(Items from a dataset)
^^^^

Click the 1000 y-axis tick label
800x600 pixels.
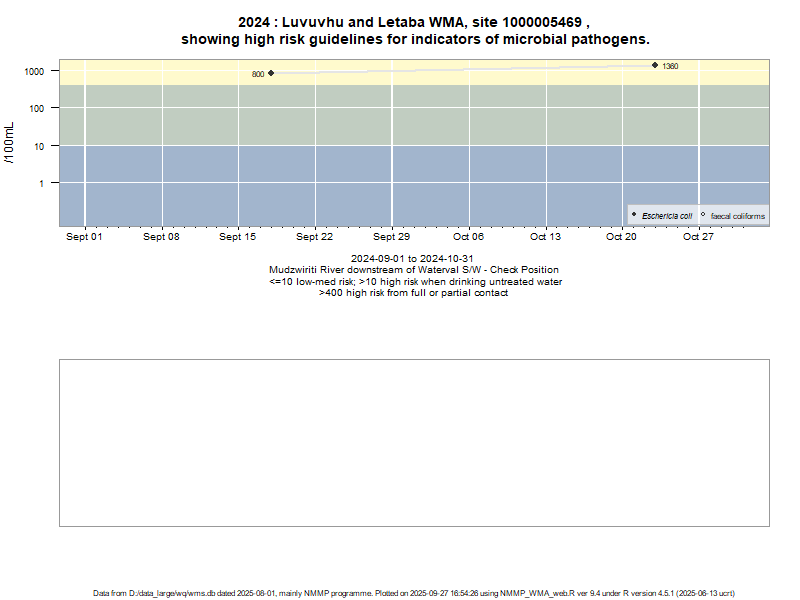coord(35,72)
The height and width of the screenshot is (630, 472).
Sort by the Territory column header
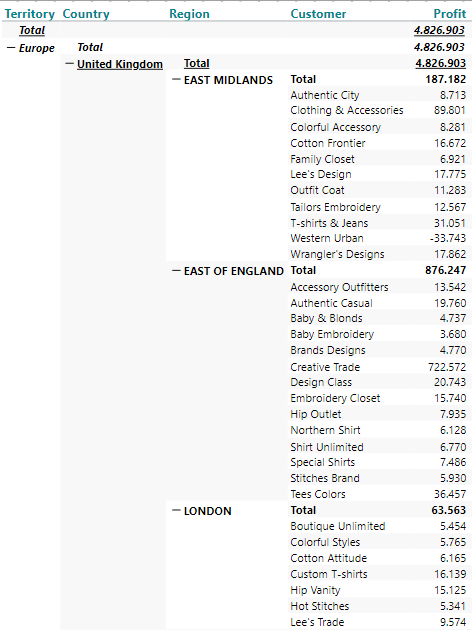pos(29,14)
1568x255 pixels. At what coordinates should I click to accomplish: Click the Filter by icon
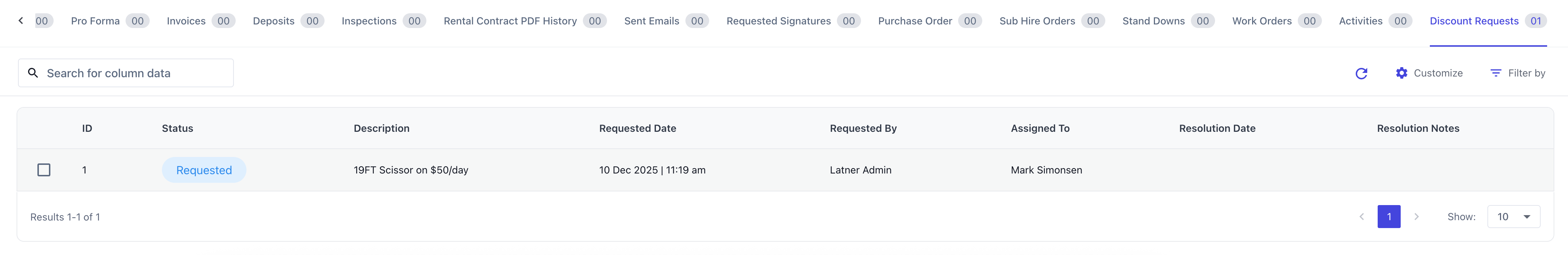1495,74
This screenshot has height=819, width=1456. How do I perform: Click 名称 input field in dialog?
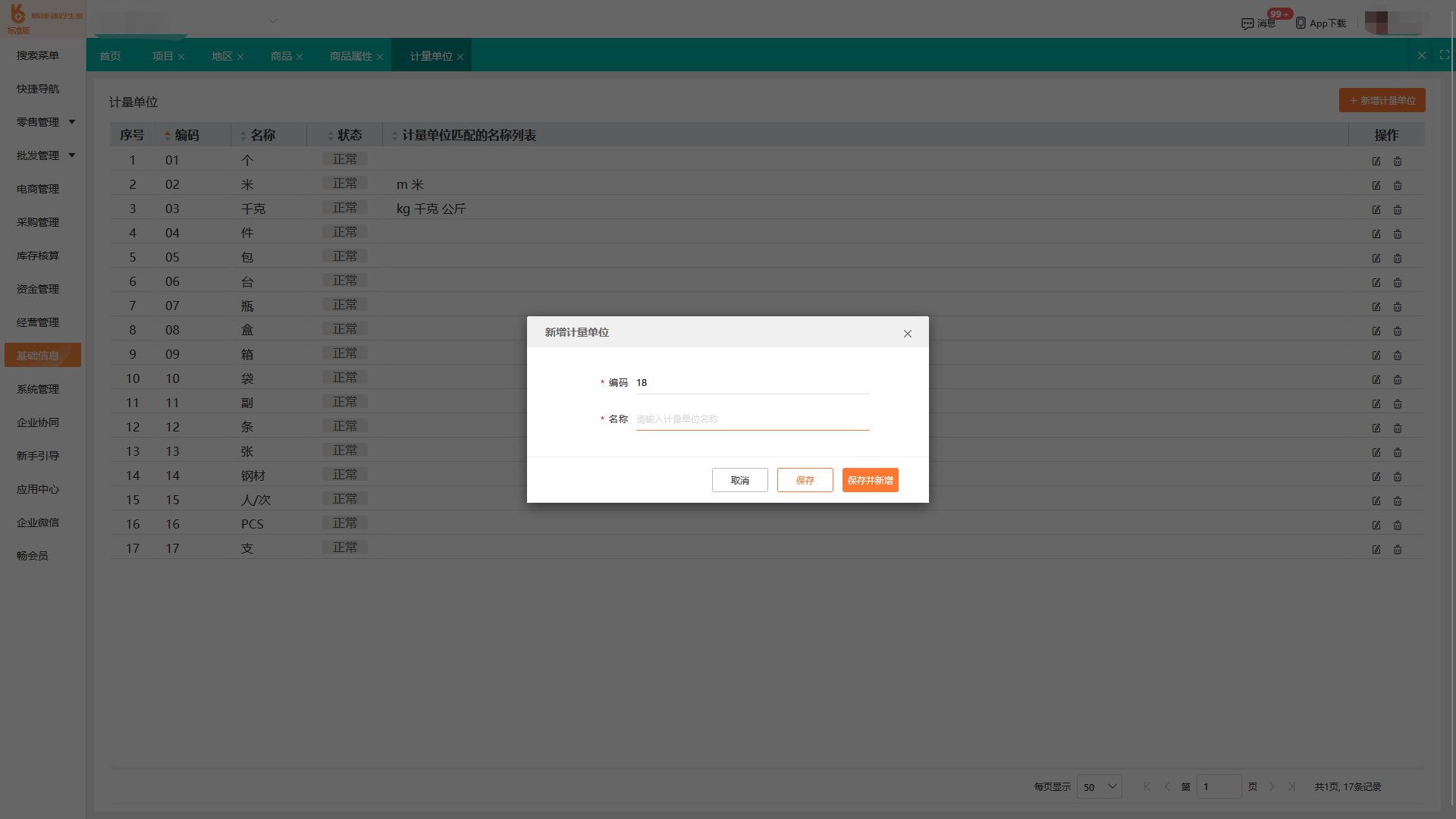point(751,419)
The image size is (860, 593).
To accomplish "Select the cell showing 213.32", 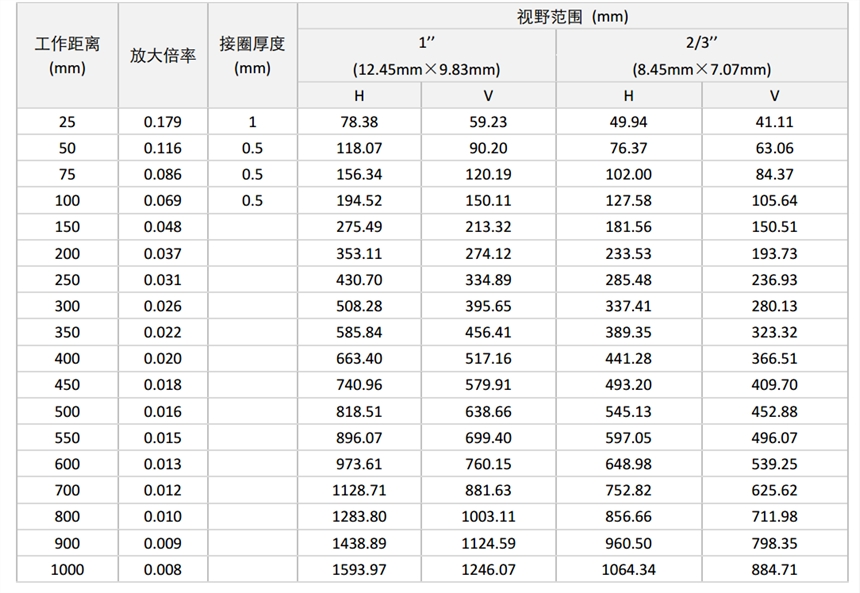I will tap(487, 227).
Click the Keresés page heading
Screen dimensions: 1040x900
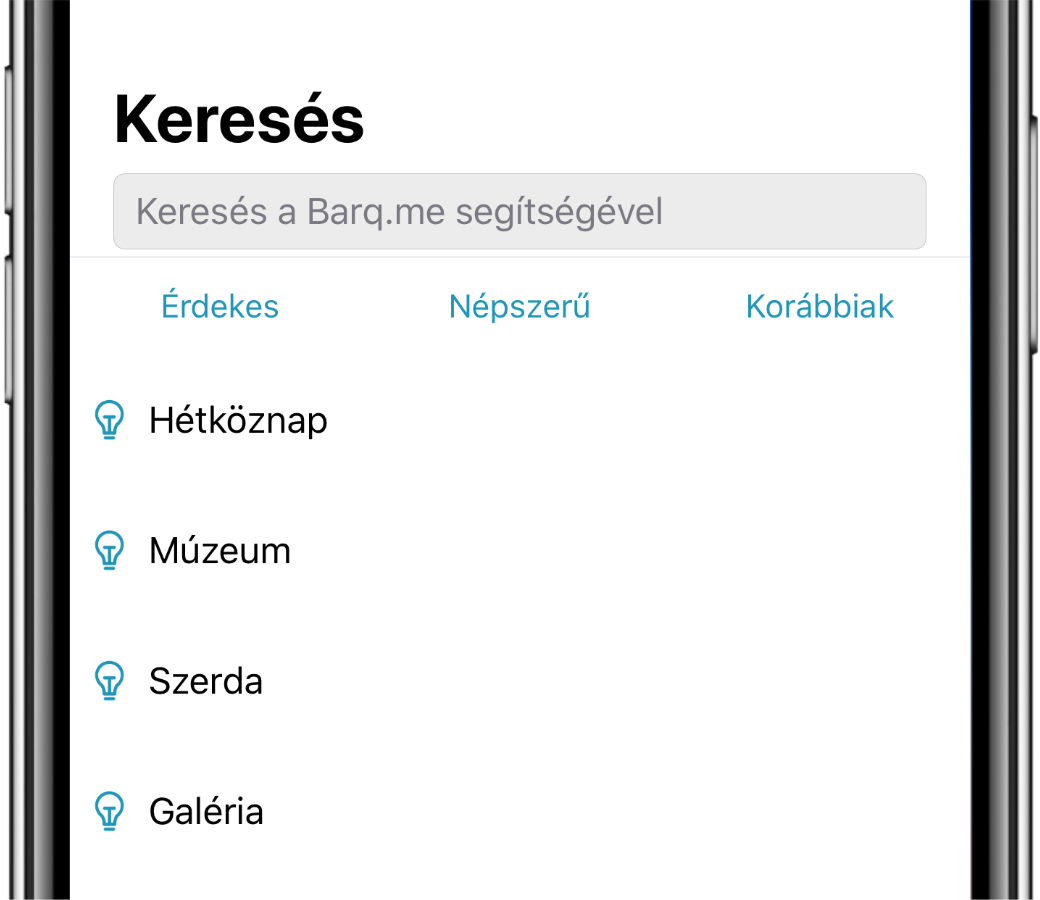pyautogui.click(x=240, y=120)
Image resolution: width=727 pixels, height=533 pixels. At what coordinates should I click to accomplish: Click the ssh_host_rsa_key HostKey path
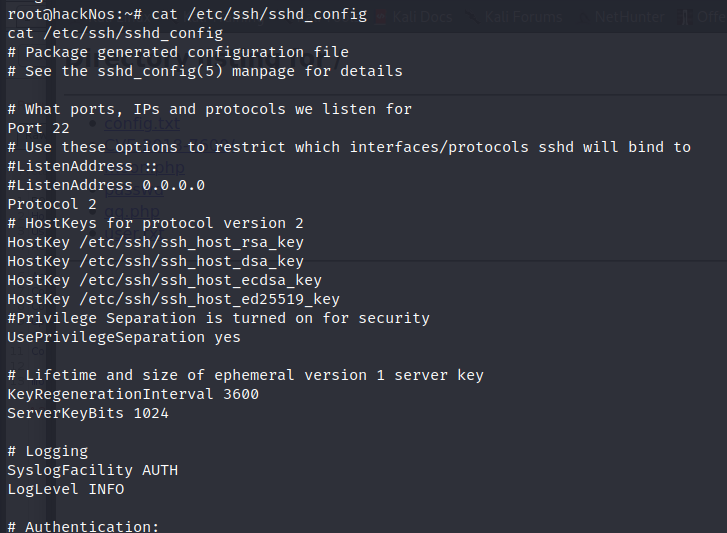191,242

^^^^

**What you have to do:** Please write out the lines above, beginning at the line with "Image resolution: width=727" and ending at the last line of the records, exactly as they appear and without pictures.

**Solution for this task:**
Image resolution: width=727 pixels, height=533 pixels. At what coordinates should I click to accomplish: Click the ssh_host_rsa_key HostKey path
191,242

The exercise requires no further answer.